The first thing is: you PLAN it! There are a few theories for how often you should refeed, but it all comes to: (approximately) once a week. It’s individual and depends on how long you’ve been on a diet and how much your levels of leptin have dropped. And remember to refeed more often as your body fat decreases (because you’ll probably be in a greater need of a quick hormone boost).

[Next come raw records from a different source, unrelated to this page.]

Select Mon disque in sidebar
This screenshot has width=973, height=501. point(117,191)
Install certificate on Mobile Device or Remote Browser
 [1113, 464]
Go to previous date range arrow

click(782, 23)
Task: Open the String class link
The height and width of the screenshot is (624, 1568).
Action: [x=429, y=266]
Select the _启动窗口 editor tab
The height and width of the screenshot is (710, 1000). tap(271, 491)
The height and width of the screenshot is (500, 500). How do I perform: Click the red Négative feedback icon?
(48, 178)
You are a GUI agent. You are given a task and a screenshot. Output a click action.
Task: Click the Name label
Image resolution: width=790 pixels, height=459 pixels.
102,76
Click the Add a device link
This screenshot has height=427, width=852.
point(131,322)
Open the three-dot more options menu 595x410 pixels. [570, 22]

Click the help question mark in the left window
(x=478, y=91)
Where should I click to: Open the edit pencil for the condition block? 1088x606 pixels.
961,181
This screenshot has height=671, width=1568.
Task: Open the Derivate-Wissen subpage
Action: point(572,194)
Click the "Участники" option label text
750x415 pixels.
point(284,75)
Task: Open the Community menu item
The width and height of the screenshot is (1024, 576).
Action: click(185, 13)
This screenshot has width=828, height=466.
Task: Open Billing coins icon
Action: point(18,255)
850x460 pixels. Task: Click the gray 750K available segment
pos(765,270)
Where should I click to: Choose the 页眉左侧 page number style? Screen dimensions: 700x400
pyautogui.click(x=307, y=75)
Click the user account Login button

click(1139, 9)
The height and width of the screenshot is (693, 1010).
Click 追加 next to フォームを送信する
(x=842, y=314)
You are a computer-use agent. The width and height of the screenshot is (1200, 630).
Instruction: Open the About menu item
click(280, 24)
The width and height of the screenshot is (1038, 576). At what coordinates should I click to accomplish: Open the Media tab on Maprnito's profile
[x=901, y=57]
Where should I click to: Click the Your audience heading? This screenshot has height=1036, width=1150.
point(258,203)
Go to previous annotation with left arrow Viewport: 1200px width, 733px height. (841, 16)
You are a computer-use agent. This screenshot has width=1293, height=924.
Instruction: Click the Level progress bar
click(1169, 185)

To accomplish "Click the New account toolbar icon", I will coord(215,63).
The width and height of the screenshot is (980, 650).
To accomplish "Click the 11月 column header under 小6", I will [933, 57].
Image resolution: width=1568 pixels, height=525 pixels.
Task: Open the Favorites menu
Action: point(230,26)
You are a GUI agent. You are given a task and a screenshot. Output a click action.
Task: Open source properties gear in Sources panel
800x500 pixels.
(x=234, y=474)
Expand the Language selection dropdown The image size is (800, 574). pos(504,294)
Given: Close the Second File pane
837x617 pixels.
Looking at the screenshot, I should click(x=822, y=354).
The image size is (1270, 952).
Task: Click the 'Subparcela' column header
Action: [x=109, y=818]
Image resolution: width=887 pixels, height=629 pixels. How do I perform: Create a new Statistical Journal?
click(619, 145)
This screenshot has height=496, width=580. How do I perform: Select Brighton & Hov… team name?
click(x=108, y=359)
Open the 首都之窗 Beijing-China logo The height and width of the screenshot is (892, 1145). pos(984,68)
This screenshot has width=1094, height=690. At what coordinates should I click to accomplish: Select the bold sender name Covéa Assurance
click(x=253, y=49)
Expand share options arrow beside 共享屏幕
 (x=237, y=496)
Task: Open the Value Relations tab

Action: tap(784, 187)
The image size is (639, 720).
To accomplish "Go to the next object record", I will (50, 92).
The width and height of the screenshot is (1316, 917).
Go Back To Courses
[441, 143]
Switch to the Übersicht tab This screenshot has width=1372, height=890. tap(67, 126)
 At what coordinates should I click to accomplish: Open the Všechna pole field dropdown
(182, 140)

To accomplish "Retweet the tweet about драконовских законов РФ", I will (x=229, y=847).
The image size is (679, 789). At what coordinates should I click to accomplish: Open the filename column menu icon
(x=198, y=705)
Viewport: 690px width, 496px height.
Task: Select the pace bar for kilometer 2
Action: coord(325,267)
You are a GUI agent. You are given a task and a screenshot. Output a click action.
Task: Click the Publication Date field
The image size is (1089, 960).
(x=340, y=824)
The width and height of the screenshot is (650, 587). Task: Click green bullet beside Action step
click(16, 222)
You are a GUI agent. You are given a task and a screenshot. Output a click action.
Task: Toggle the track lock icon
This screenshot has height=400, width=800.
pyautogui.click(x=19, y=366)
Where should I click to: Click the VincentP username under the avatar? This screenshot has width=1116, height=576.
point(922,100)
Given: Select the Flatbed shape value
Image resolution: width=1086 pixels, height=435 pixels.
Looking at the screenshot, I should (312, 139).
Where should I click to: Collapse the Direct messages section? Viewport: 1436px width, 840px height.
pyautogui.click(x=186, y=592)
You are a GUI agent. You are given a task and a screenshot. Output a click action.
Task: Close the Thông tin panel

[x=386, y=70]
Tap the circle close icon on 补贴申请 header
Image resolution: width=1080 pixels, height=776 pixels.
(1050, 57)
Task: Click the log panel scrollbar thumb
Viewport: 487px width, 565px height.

The total amount of your calories should also be increased, if even so slightly. The purpose is, after all, to kick up the metabolism! Recommendations are somewhere 400 calories over your normal intake. Then it’s time to look at your macros. Keep your fat under 30% of your total calorie intake that day and increase your carbs to about 40% – the carbs will be the most important macro during refeed. So even while on a diet – let the good carbs in! Why? Because leptin is highly responsive to glucose metabolism! Carbs become glucose, the most important source of energy the body can get. Ant it’s commonly known that starchy carve as potatoes and bread are the best for the leptin levels! So make sure to refeed with: oatmeals, beans, fruit, pasta, bread and rice.
It almost sounds like a miracle method! Eat more carbs and you’ll loose weight!? Well, it’s not as easy as it may seem, because you still need to maintain your discipline and only stick to the good carbs, even if your body screams for sugar. Allowing yourself, or treating yourself to carbs on a diet is absolutely not the same as letting yourself go completely. But when done right, the refeed is…. chemistry! And…. it works! Keep your refeed to one day at the time as a basic rule. But still, make it individual. If you are on a long term hardcore diet, you might need a longer refeed period. So, is refeed the magic answer to overcoming your weight loss plateau? Honestly speaking, it doesn’t seem so difficult, does it? And… you never know until you try, right?